Start of Records for the exercise

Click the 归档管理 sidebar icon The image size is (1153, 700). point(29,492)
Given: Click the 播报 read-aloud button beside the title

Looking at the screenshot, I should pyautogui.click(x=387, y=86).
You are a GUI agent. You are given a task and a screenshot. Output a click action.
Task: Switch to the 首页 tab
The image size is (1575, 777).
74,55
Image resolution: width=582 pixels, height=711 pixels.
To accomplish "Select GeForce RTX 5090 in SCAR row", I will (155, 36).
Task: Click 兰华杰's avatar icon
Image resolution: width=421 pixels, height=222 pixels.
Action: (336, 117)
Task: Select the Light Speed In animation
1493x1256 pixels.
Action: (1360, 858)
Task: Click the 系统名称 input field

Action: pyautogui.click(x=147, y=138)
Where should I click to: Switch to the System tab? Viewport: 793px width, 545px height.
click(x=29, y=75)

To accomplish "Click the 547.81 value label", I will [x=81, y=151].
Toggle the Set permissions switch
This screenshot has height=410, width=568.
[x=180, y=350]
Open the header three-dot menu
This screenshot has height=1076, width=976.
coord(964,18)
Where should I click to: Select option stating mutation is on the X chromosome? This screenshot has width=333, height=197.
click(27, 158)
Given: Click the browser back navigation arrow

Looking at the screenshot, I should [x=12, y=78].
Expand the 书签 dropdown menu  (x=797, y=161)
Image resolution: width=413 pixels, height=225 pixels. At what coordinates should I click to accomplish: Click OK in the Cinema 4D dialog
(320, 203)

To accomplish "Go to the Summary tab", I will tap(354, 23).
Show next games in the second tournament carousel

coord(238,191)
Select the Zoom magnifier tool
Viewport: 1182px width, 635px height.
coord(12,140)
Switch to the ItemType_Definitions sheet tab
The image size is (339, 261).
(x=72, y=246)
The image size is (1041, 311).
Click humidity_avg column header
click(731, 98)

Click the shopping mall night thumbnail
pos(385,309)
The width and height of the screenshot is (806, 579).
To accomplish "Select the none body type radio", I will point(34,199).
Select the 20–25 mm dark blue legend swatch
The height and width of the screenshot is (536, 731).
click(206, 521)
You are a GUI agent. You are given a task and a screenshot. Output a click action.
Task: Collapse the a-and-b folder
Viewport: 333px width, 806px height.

End of Records for the exercise

> The problem
An exact reproduction of all the entries, complete to the last line, is needed.

> Output of the task
Click the 归档管理 sidebar icon The image size is (1153, 700). point(29,492)
Given: Click the 播报 read-aloud button beside the title

Looking at the screenshot, I should pyautogui.click(x=387, y=86).
You are a GUI agent. You are given a task and a screenshot. Output a click action.
Task: Switch to the 首页 tab
The image size is (1575, 777).
74,55
Image resolution: width=582 pixels, height=711 pixels.
To accomplish "Select GeForce RTX 5090 in SCAR row", I will (155, 36).
Task: Click 兰华杰's avatar icon
Image resolution: width=421 pixels, height=222 pixels.
Action: (336, 117)
Task: Select the Light Speed In animation
1493x1256 pixels.
Action: (1360, 858)
Task: Click the 系统名称 input field

Action: pyautogui.click(x=147, y=138)
Where should I click to: Switch to the System tab? Viewport: 793px width, 545px height.
click(x=29, y=75)

To accomplish "Click the 547.81 value label", I will [x=81, y=151].
Toggle the Set permissions switch
This screenshot has height=410, width=568.
[x=180, y=350]
Open the header three-dot menu
This screenshot has height=1076, width=976.
coord(964,18)
Where should I click to: Select option stating mutation is on the X chromosome? This screenshot has width=333, height=197.
click(27, 158)
Given: Click the browser back navigation arrow

Looking at the screenshot, I should [x=12, y=78].
Expand the 书签 dropdown menu  (x=797, y=161)
Image resolution: width=413 pixels, height=225 pixels. At what coordinates should I click to accomplish: Click OK in the Cinema 4D dialog
(320, 203)

To accomplish "Go to the Summary tab", I will tap(354, 23).
Show next games in the second tournament carousel

coord(238,191)
Select the Zoom magnifier tool
Viewport: 1182px width, 635px height.
coord(12,140)
Switch to the ItemType_Definitions sheet tab
The image size is (339, 261).
(x=72, y=246)
The image size is (1041, 311).
Click humidity_avg column header
click(731, 98)

Click the shopping mall night thumbnail
pos(385,309)
The width and height of the screenshot is (806, 579).
To accomplish "Select the none body type radio", I will point(34,199).
Select the 20–25 mm dark blue legend swatch
The height and width of the screenshot is (536, 731).
click(206, 521)
You are a GUI agent. You are given a task and a screenshot. Output a click action.
Task: Collapse the a-and-b folder
Viewport: 333px width, 806px height.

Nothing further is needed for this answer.